2. Description of Related Art
Carbon nanotubes feature extremely high electrical conductivity, very small diameters (much smaller than 100 nanometers), large aspect ratios (i.e. length/diameter ratios greater than 1000), and a tip-surface area near the theoretical limit (the smaller the tip-surface area, the more concentrated the electric field, and the greater the field enhancement factor). These features tend to make carbon nanotubes ideal candidates for electron emitters of field emission device.

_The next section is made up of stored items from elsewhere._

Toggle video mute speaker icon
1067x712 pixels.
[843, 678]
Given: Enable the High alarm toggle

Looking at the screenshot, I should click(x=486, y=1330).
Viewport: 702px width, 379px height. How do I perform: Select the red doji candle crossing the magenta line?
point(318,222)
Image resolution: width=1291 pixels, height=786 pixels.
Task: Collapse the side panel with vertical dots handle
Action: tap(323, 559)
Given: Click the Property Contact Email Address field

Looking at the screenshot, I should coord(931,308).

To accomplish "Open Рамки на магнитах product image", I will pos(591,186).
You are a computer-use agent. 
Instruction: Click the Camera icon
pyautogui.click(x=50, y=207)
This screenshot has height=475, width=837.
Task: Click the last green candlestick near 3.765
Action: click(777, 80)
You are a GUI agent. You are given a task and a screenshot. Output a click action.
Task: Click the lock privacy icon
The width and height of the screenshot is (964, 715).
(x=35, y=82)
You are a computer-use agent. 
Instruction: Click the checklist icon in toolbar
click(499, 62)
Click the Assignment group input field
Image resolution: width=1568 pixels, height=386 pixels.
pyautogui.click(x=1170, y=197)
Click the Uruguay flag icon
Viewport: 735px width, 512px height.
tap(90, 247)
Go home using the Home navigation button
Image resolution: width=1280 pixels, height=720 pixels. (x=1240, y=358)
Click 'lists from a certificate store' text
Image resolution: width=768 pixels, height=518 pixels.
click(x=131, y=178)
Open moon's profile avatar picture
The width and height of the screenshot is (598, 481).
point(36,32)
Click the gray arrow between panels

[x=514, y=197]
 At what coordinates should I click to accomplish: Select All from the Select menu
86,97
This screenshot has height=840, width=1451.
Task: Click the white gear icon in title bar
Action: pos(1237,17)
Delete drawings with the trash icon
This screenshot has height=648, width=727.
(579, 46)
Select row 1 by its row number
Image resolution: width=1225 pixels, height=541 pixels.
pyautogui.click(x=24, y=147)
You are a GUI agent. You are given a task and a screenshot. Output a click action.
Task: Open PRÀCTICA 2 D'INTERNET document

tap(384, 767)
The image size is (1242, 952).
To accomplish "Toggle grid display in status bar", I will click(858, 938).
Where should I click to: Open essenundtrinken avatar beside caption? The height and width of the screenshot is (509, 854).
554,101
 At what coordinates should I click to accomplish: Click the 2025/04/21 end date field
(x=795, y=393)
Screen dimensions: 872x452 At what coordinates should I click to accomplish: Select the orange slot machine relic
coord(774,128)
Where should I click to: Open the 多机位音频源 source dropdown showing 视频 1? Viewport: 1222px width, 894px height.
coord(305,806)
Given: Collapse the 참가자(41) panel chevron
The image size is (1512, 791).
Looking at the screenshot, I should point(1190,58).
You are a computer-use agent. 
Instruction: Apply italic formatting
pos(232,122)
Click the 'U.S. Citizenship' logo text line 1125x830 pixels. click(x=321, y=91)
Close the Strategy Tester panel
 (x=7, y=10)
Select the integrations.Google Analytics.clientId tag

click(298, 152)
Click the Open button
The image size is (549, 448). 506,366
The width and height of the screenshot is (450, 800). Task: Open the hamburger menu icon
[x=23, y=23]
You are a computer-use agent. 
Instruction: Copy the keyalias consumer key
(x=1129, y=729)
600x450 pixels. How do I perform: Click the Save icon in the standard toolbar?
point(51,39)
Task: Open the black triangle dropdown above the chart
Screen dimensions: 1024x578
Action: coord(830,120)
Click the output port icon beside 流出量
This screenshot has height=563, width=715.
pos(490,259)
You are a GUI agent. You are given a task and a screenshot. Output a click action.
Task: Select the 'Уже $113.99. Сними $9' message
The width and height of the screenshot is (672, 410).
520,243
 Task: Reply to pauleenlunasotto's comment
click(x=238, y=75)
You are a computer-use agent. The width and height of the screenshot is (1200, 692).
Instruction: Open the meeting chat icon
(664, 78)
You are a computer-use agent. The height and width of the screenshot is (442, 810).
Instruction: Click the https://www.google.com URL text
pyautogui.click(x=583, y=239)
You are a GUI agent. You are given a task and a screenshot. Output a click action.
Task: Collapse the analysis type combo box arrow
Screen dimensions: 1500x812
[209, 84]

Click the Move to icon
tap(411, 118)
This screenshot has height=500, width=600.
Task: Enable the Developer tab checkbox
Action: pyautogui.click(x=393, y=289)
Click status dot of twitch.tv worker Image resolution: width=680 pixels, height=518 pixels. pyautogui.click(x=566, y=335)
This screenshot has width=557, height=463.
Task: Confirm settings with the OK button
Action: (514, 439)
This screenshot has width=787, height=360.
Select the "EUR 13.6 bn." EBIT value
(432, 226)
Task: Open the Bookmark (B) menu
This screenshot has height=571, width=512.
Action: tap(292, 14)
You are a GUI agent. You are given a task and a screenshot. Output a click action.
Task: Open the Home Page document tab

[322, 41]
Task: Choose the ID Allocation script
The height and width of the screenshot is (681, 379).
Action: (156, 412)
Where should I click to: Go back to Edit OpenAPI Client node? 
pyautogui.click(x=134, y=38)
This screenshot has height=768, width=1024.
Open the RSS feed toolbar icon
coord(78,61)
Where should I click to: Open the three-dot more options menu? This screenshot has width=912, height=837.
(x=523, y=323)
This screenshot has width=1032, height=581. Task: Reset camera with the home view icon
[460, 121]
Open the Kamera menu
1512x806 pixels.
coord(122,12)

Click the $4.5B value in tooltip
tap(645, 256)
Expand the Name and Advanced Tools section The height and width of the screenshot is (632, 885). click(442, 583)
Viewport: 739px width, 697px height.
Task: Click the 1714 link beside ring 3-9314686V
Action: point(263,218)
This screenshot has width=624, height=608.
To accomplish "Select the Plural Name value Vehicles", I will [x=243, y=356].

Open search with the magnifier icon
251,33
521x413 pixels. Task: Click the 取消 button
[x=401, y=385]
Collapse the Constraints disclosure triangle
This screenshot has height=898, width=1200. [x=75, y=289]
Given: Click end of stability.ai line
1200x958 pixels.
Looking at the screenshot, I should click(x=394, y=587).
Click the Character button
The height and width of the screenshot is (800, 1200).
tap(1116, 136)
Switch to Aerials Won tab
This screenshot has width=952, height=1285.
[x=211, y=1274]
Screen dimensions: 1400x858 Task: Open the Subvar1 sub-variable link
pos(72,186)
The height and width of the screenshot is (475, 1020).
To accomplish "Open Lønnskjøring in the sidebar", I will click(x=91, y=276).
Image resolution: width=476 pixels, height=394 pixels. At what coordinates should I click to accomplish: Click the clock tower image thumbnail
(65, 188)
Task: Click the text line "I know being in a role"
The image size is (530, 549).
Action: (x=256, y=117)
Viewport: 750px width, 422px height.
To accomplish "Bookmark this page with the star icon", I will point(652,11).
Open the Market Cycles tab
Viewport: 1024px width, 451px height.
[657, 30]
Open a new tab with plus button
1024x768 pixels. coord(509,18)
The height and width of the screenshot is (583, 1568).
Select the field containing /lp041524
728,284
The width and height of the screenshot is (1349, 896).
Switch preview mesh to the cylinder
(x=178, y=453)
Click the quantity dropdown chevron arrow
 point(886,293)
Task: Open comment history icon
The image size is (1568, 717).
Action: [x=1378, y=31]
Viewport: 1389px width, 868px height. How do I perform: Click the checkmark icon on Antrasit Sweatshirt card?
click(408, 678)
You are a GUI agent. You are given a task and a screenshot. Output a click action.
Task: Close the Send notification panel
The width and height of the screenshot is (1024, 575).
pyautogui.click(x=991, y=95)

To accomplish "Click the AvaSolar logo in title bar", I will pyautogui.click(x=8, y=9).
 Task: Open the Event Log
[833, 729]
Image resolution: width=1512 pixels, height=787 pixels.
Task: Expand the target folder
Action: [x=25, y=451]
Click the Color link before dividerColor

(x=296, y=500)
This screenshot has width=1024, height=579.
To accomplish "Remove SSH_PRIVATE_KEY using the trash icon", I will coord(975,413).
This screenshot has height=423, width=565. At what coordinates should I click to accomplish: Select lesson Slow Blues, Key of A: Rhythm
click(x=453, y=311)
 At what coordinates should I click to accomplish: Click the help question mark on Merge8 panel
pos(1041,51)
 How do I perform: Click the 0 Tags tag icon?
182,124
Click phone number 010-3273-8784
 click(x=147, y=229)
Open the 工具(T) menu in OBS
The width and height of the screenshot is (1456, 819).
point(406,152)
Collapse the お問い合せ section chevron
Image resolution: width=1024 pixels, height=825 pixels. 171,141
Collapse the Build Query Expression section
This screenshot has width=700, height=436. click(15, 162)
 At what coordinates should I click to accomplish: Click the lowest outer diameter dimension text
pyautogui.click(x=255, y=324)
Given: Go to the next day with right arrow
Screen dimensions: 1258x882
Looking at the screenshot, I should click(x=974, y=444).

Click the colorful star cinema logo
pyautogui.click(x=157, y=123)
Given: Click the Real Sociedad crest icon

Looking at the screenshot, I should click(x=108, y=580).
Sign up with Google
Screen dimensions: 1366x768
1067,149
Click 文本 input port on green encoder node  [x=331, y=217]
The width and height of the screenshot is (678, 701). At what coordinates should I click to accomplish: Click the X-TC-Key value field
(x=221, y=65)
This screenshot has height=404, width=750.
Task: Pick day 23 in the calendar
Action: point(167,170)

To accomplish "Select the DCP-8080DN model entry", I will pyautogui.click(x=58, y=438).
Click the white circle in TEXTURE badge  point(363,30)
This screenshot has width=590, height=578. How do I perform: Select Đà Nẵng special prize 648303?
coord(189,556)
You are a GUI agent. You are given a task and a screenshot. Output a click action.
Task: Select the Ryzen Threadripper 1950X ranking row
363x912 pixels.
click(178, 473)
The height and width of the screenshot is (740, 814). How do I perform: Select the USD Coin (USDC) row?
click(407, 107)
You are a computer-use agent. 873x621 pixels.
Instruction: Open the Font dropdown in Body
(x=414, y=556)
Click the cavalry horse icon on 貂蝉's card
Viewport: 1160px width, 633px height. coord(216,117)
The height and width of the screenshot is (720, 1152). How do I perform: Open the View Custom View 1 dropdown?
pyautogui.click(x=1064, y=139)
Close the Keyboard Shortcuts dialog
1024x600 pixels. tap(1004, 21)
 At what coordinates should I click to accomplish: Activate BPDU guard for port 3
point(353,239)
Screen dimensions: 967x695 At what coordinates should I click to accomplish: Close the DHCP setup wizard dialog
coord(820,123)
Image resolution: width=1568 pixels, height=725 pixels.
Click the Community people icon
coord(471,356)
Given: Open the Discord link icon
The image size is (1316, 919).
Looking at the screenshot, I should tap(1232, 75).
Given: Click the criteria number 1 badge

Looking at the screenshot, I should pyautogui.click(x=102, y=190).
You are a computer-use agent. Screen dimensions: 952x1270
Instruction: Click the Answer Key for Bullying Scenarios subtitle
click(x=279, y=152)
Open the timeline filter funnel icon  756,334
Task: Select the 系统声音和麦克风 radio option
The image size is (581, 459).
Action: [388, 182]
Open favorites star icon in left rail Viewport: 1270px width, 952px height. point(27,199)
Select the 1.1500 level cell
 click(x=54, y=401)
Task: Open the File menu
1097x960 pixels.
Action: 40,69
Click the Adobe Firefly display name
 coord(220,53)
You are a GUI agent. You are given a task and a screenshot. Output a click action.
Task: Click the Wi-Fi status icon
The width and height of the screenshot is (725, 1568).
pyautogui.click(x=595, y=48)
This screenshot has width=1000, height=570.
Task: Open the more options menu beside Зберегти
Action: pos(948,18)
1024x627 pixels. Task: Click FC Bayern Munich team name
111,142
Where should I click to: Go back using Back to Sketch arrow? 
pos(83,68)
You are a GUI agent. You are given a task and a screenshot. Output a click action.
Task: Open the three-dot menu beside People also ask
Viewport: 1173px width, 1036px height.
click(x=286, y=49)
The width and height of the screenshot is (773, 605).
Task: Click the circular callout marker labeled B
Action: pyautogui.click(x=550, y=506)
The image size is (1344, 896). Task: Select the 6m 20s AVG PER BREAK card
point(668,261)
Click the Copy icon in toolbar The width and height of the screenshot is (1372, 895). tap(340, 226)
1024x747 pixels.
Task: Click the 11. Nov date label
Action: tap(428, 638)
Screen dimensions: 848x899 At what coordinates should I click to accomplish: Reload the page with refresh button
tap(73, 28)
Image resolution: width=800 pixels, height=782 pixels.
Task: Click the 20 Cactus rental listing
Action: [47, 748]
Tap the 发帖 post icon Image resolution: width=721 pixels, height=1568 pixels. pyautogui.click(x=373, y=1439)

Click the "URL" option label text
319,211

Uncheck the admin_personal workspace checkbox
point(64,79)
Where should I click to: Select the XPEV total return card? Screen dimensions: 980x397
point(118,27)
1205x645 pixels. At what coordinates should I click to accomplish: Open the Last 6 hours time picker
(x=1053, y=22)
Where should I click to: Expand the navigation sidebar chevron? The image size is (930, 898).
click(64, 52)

Two ways to use the carbon nanotubes in the field emission device are: directly growing a carbon nanotube array on a substrate by using chemical vapor deposition (CVD) methods to be the field emitters; and mixing carbon nanotube powder with a binder to form a carbon nanotube slurry, and coating the carbon nanotube slurry on a conductive base to be the field emitters. However, the carbon nanotubes have the same height in the carbon nanotube array, which induces a shielding effect between the adjacent carbon nanotubes and an emission mainly at the edge of the carbon nanotube array. Therefore, the field emission efficiency of the carbon nanotube array is relative low. The carbon nanotube slurry is difficult to be coated on the conductive base as a uniform layer, which induces a non-uniform electron emission.
What is needed, therefore, is to provide a field emission electron source and field emission device using the same which has a relatively good field emission performance and easily to be manufactured.